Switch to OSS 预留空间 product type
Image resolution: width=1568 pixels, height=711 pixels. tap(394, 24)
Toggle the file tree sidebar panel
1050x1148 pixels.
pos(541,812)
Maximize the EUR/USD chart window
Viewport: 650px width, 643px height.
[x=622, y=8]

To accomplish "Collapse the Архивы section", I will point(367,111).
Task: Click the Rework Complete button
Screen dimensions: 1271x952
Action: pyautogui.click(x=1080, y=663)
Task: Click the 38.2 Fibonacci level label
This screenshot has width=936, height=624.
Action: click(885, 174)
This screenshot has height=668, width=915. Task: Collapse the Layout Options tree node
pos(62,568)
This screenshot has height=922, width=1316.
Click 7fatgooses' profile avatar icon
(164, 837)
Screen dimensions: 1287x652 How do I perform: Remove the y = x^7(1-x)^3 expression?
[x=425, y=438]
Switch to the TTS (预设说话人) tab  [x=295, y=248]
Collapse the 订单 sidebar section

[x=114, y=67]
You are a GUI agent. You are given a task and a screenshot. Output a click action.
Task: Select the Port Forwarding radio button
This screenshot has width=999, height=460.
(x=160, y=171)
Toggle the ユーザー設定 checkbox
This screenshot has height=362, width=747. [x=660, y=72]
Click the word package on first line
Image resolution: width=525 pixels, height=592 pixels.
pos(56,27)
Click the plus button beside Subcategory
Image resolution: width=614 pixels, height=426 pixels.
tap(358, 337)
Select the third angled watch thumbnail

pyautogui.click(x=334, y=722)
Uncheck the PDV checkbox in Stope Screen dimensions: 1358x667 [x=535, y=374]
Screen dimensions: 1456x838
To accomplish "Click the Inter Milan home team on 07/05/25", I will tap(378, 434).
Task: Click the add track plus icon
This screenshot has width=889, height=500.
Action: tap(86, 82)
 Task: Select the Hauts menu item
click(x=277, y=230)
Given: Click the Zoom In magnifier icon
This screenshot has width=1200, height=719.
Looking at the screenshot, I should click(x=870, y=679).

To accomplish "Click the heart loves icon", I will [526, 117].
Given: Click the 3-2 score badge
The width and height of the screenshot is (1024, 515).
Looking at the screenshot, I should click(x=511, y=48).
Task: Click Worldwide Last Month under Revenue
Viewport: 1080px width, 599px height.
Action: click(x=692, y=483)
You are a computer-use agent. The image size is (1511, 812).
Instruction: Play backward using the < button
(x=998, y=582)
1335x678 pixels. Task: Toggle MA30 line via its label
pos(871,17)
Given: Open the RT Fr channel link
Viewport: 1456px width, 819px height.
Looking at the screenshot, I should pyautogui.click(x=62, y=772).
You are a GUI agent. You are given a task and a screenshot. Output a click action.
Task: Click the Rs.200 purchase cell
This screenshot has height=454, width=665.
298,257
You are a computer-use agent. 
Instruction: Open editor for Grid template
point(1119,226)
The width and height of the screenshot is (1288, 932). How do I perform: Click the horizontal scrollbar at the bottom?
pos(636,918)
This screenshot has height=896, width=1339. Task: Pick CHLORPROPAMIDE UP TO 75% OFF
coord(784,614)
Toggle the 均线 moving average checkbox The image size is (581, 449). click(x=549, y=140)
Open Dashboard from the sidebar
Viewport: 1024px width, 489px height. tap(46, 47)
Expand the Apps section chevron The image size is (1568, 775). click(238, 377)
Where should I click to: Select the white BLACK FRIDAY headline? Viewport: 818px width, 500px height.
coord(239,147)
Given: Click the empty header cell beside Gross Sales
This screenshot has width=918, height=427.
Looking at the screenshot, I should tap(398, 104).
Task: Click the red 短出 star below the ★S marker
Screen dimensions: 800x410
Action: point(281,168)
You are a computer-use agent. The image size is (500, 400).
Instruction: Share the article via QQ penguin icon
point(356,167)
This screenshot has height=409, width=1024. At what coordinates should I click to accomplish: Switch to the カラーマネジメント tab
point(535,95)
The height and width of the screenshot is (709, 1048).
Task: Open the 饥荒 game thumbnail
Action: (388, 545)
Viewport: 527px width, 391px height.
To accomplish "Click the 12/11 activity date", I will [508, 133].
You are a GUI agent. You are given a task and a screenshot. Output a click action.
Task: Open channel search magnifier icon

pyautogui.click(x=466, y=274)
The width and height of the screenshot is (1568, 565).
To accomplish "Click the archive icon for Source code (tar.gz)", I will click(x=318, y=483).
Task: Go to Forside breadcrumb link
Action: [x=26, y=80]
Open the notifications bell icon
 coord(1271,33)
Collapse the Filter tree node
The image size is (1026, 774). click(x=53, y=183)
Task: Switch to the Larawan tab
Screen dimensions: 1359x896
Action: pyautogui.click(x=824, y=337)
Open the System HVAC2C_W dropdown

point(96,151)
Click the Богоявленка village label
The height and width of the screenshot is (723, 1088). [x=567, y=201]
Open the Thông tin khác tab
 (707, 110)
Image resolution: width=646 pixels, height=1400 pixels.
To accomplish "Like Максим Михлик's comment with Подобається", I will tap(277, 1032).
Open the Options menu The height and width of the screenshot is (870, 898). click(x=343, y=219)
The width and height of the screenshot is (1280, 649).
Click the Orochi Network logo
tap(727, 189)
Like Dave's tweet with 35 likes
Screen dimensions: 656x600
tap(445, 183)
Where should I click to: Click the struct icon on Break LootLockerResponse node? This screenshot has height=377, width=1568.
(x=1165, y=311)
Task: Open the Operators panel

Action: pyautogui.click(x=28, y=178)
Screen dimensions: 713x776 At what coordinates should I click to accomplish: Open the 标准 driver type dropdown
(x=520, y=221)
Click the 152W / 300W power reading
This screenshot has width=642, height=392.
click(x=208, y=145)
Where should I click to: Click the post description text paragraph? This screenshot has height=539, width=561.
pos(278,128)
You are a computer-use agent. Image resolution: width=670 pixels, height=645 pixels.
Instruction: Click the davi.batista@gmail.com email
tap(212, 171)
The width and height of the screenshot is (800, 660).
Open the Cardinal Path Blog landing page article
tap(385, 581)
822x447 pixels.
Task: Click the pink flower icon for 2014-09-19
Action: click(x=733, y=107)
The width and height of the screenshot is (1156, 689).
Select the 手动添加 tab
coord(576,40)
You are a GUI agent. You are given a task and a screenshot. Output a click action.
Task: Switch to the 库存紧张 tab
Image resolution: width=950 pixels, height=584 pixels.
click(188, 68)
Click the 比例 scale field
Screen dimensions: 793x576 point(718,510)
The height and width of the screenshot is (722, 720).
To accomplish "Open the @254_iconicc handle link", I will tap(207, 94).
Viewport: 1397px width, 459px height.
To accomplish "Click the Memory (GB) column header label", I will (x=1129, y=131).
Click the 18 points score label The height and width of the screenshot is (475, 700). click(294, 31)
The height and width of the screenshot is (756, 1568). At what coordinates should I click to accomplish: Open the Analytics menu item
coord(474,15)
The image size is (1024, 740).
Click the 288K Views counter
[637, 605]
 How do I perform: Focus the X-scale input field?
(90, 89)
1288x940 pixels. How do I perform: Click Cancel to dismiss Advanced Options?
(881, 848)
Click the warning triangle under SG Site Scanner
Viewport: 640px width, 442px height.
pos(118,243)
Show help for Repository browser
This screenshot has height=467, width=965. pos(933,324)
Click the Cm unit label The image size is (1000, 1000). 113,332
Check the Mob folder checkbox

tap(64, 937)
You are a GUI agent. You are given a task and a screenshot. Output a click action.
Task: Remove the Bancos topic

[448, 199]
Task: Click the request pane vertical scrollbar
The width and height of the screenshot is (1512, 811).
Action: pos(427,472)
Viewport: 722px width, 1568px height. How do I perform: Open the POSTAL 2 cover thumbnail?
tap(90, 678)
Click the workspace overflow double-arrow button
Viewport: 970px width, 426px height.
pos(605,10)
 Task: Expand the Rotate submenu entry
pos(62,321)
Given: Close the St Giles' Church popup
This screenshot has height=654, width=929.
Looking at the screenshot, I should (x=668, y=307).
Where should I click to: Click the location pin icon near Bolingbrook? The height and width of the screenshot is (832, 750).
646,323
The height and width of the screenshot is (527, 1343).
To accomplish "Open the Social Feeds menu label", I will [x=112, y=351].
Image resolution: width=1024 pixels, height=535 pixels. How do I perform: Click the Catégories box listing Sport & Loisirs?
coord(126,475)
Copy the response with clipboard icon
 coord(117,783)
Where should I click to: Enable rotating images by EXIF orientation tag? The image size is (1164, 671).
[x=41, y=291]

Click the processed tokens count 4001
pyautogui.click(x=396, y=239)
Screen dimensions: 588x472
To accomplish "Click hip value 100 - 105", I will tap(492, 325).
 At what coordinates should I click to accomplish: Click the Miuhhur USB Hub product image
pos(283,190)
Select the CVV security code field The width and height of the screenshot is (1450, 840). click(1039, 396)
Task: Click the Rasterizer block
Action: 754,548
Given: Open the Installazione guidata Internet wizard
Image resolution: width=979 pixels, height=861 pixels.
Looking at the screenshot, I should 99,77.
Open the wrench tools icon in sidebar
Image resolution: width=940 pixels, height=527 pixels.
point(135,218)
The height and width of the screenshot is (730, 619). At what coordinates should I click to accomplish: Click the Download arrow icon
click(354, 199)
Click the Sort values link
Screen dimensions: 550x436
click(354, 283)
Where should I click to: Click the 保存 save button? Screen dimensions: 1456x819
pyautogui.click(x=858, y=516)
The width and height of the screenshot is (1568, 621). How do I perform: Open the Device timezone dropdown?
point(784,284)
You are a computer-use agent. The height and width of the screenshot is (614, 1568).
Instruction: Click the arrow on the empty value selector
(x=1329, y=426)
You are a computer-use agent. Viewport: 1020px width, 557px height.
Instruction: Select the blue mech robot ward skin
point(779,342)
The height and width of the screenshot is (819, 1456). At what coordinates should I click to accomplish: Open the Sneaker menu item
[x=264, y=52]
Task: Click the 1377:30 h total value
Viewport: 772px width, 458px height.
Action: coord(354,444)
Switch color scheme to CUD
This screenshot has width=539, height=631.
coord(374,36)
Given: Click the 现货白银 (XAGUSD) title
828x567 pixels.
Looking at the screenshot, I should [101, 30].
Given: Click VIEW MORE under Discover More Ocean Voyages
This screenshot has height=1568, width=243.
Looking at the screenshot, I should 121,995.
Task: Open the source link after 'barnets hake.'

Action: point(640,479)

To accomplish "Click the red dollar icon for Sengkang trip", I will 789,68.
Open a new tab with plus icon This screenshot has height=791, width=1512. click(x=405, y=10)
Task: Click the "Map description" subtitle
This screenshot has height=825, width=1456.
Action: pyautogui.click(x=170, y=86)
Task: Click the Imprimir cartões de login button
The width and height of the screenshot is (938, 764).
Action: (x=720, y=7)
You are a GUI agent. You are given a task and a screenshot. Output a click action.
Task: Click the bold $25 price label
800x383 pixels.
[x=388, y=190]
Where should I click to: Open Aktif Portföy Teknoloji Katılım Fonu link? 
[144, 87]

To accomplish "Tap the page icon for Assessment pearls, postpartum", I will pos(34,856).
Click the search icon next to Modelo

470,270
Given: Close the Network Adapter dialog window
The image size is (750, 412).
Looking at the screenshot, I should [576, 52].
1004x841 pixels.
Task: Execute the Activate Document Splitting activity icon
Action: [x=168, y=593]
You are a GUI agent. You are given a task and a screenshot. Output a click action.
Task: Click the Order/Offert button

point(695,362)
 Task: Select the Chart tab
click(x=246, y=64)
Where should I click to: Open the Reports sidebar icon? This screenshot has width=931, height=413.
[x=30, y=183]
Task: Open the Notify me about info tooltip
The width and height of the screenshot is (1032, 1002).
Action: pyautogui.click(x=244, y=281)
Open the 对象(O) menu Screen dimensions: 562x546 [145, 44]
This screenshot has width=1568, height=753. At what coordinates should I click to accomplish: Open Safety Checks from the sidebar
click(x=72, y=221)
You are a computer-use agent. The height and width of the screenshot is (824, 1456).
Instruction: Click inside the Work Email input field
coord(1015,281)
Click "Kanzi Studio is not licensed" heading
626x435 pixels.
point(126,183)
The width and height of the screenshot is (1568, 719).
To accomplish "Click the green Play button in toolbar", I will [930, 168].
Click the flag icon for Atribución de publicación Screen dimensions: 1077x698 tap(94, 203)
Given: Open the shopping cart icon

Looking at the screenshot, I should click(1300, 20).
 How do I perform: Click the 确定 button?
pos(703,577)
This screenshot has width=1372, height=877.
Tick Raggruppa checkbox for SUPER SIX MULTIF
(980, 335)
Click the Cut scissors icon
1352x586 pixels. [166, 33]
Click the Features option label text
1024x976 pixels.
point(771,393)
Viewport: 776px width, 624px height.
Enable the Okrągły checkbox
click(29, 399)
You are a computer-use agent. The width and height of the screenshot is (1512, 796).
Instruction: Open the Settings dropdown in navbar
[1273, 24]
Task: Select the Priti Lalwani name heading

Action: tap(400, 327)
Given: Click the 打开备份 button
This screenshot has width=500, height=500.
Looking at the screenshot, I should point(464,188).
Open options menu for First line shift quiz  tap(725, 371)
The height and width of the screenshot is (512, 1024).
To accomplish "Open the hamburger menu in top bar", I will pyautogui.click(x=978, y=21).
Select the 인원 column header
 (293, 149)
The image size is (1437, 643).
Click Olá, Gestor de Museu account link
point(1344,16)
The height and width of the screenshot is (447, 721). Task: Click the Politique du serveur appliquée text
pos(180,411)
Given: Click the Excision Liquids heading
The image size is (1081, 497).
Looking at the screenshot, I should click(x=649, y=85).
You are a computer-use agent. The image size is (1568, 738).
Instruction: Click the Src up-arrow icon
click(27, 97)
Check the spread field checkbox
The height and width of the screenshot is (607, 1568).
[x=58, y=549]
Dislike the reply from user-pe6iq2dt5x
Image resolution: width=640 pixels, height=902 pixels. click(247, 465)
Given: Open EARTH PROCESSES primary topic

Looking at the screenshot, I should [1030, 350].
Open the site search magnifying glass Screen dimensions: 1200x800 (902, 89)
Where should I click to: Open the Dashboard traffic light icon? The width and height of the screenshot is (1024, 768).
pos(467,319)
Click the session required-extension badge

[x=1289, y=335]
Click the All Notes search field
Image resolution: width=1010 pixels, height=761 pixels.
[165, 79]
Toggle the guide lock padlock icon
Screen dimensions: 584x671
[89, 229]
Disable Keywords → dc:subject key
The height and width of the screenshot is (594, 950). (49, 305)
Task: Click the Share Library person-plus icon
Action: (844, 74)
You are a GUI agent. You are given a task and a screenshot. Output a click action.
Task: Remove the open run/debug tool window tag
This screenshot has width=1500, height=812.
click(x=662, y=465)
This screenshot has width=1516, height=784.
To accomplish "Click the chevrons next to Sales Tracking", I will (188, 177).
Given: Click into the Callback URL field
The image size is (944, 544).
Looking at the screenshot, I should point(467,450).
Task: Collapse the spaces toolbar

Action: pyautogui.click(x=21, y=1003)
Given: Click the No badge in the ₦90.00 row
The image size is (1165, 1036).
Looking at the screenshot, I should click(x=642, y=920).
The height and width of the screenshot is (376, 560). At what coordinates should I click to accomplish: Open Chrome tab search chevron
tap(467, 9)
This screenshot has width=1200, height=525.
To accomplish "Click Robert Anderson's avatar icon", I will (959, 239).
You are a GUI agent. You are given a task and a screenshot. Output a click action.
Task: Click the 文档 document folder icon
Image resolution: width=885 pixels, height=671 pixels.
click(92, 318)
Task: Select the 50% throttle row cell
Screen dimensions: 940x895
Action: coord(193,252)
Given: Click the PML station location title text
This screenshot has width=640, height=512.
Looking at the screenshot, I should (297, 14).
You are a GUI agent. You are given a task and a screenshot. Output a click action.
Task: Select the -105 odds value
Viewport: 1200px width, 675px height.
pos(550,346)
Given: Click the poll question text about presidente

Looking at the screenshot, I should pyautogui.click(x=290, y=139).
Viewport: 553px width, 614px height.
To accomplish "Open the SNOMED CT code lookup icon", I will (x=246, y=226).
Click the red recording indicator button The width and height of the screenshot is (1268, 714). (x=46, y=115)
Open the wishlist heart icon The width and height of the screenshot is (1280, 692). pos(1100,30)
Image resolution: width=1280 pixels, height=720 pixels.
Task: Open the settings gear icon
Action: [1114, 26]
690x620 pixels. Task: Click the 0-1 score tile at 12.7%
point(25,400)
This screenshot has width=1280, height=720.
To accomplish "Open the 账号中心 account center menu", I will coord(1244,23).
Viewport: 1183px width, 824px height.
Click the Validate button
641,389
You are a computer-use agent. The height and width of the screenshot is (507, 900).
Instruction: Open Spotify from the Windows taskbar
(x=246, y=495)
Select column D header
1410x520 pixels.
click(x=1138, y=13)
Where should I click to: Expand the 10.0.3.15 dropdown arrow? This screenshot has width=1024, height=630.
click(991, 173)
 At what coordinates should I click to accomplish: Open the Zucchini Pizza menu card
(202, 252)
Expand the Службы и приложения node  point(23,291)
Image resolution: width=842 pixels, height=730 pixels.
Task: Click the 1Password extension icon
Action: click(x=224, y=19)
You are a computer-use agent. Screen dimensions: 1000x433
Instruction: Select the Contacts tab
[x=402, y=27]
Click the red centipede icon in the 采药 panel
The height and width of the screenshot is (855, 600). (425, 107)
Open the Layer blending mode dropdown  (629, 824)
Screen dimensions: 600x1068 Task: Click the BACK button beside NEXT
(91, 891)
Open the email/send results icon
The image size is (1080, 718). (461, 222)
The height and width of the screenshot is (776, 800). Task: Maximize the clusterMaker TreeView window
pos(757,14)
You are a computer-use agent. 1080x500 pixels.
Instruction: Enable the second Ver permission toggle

* * * * *

● EXERCISE BRIEF
Copy exactly. Include the line containing "The height and width of the screenshot is (776, 800)." and every later line through the end of the listing, and nothing else.

● WRITTEN RESPONSE
The height and width of the screenshot is (776, 800). Task: Maximize the clusterMaker TreeView window
pos(757,14)
You are a computer-use agent. 1080x500 pixels.
Instruction: Enable the second Ver permission toggle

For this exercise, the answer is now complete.